Mandela’s way of dying also embodied an important lesson, almost as if he intended to carefully stage his own departure. Eight years ago, he’d begun plotting a long, slow fade-away from public life. In 2005, he regularly told advisers they should plan more openly for his demise. “Everybody dies,” he began to say repeatedly. In his impish, soft-spoken, teasing way, Mandela did his best to take the sting out. After he stepped down as president in 1999, rumors periodically circulated that he was dead, or dying, and then these rumors led to stockpiling of goods and fear-mongering, particularly among right-wing whites, about incipient violence. By 2013, these were the views of a vanishing few.
In 2007, he reinforced the message about his own mortality at a celebration I witnessed of his grandson’s decision to accept the post as Nkosi, or head man, of Mvezo, Mandela’s birthplace. As he struggled to be heard above a howling wind, Mandela said: “Now, I can die in peace.” There was a visible charge that ran through the family and villagers when he said this, but in the intervening years people have come to grudgingly accept the idea that a man in his mid-90s might be ready to fold up his tent.
The last time I saw Mandela at his home after the World Cup three years ago, he greeted my son and me with a well-worn line: “It’s nice that young people still come around to see an old man even though he has nothing new to say.” He loved little jokes, but here the pat phrase revealed a deeper intention, I think, to signal that it was time for young South Africans to step up and take the revolution he’d begun much further. More than half of the South Africa’s population is under 25, which means that young people grew up entirely in the new dispensation. For them, Nelson Mandela was always a grandfatherly figure; after all, he was 72 years old by the time he was released from prison.
As it turned out, this was a subject often on the mind of Mandela’s grandson, who’d taken us to see his grandfather. “Here was a man who came from nothing,” Ndaba Mandela said. “He was a young boy running around on the farms of Xhosa-land, and he became something he himself never imagined!” Now, the grandson added, it was time for the next generation to stop relying so heavily on his grandfather’s generation. He thought young South Africans needed to more forcefully tackle the demands of the poor, liberated in terms of political rights by the election of 1994 but still denied economic and social justice in a still savagely unequal society. “We are the ones who created the system,” the younger Mandela said. “The system should not create us. Ultimately, we are in a battle with ourselves.”

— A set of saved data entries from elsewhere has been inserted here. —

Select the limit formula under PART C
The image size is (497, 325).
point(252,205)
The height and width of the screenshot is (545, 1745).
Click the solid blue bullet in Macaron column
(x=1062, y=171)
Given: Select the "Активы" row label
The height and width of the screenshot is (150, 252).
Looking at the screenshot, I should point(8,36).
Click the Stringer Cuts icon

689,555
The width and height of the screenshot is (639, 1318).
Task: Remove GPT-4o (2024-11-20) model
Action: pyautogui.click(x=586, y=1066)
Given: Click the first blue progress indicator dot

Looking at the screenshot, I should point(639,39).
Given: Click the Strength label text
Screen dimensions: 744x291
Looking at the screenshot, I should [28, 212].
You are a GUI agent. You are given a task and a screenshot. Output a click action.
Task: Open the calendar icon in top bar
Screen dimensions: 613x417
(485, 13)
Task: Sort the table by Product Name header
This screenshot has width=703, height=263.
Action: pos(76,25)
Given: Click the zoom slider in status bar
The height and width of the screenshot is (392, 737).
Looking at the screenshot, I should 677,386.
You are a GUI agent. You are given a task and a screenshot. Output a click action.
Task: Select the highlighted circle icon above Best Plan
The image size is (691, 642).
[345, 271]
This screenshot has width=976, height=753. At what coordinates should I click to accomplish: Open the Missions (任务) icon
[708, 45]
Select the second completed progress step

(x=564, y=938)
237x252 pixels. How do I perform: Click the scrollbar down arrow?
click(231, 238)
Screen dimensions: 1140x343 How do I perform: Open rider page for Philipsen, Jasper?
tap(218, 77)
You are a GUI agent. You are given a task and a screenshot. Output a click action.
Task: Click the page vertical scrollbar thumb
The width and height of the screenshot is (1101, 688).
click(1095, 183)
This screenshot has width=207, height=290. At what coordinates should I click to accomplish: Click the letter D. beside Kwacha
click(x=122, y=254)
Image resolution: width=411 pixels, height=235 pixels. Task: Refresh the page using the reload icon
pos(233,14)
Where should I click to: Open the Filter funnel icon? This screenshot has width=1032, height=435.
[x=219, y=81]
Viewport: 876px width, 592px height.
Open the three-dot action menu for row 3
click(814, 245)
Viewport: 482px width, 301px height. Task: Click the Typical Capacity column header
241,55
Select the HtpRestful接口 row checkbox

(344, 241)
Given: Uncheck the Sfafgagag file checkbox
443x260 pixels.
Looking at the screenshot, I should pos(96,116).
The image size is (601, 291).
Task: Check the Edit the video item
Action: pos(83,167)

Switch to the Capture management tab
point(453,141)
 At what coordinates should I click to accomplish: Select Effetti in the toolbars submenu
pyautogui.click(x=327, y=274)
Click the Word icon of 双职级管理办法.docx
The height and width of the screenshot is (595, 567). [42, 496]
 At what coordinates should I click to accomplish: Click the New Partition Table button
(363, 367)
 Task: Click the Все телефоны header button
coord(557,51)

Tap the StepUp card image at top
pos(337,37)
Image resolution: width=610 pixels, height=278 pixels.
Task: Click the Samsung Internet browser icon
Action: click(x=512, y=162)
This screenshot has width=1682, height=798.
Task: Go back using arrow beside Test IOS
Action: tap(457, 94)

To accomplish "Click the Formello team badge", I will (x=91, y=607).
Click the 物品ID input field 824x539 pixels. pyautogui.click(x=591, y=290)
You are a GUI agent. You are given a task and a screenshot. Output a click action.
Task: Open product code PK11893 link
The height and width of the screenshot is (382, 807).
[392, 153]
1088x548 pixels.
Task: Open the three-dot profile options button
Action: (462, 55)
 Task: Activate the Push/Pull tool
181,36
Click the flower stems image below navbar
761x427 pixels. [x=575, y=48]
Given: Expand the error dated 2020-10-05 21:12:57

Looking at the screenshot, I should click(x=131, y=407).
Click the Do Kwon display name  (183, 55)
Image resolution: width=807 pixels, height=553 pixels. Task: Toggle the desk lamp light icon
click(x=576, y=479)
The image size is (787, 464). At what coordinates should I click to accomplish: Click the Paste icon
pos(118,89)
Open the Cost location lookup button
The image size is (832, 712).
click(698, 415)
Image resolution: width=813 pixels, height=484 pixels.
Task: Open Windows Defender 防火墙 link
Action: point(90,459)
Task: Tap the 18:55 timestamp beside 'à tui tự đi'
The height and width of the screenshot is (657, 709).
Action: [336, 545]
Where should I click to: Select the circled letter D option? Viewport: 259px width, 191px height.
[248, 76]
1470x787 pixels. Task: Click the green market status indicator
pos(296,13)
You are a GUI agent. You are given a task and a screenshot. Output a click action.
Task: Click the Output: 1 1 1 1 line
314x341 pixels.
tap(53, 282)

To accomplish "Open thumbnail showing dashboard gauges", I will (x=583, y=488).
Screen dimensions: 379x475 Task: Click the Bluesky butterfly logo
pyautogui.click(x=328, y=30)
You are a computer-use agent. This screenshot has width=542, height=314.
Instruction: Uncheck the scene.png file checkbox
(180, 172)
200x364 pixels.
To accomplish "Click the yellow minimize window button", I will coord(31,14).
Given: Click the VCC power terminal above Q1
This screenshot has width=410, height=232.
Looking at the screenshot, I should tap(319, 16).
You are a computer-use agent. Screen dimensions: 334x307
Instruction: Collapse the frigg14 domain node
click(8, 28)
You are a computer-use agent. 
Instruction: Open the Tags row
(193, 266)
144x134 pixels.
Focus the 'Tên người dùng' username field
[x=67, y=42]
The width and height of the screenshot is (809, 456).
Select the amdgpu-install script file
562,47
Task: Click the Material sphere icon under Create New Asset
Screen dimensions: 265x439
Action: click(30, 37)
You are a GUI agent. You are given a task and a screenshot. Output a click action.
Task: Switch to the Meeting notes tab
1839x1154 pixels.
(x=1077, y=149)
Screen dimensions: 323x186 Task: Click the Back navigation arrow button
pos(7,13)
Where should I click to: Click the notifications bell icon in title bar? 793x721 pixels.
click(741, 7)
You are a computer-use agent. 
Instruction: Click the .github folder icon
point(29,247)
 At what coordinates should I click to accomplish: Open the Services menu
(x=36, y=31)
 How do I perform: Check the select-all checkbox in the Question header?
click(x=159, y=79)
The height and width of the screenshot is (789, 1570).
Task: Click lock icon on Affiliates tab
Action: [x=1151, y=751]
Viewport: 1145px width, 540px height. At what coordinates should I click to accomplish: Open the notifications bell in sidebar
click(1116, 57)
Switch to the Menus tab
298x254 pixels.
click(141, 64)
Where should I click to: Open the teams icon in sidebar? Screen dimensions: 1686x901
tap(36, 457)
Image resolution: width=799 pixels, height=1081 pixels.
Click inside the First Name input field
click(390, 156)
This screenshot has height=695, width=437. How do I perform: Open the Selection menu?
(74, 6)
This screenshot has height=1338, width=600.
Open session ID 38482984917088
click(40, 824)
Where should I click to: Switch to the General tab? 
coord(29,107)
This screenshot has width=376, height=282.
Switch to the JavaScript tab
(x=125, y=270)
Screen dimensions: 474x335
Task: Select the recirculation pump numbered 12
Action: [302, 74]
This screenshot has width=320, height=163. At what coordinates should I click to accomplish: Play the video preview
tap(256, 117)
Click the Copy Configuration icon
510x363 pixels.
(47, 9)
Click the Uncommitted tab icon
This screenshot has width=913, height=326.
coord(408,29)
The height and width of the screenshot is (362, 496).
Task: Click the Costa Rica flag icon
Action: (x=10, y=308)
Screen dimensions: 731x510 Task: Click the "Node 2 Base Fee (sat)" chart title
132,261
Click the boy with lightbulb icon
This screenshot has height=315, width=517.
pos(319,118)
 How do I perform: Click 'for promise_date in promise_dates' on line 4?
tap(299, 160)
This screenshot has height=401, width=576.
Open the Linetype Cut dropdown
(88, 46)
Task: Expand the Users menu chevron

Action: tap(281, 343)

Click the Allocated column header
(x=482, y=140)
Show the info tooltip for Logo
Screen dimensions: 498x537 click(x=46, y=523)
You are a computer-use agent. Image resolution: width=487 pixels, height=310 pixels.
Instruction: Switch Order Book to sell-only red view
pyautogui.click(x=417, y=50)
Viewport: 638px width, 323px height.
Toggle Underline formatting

The elder Mandela had done his best over the years to prepare South Africans for the next stage in the struggle to create a new nation. Now it was part of his legacy that so many of his countrymen had grown tired, even angry, at being asked whether the dream of establishing a new kind of society would outlive him. Of course, the vision of creating a new kind of nation was always bigger than a single leader. To presume that he was a singular linchpin whose exceptional qualities alone were responsible for the “miracle” transition to democracy in South Africa during the 1990s was not only magical realist thinking but also profoundly ahistorical and even racist. It was perhaps his most enduring gift that this question, asked ritualistically by outsiders, should sound so silly, so wide of the mark, on the day he died. In the end, there was a period but no question mark. Would the dream survive? The answer: it already had.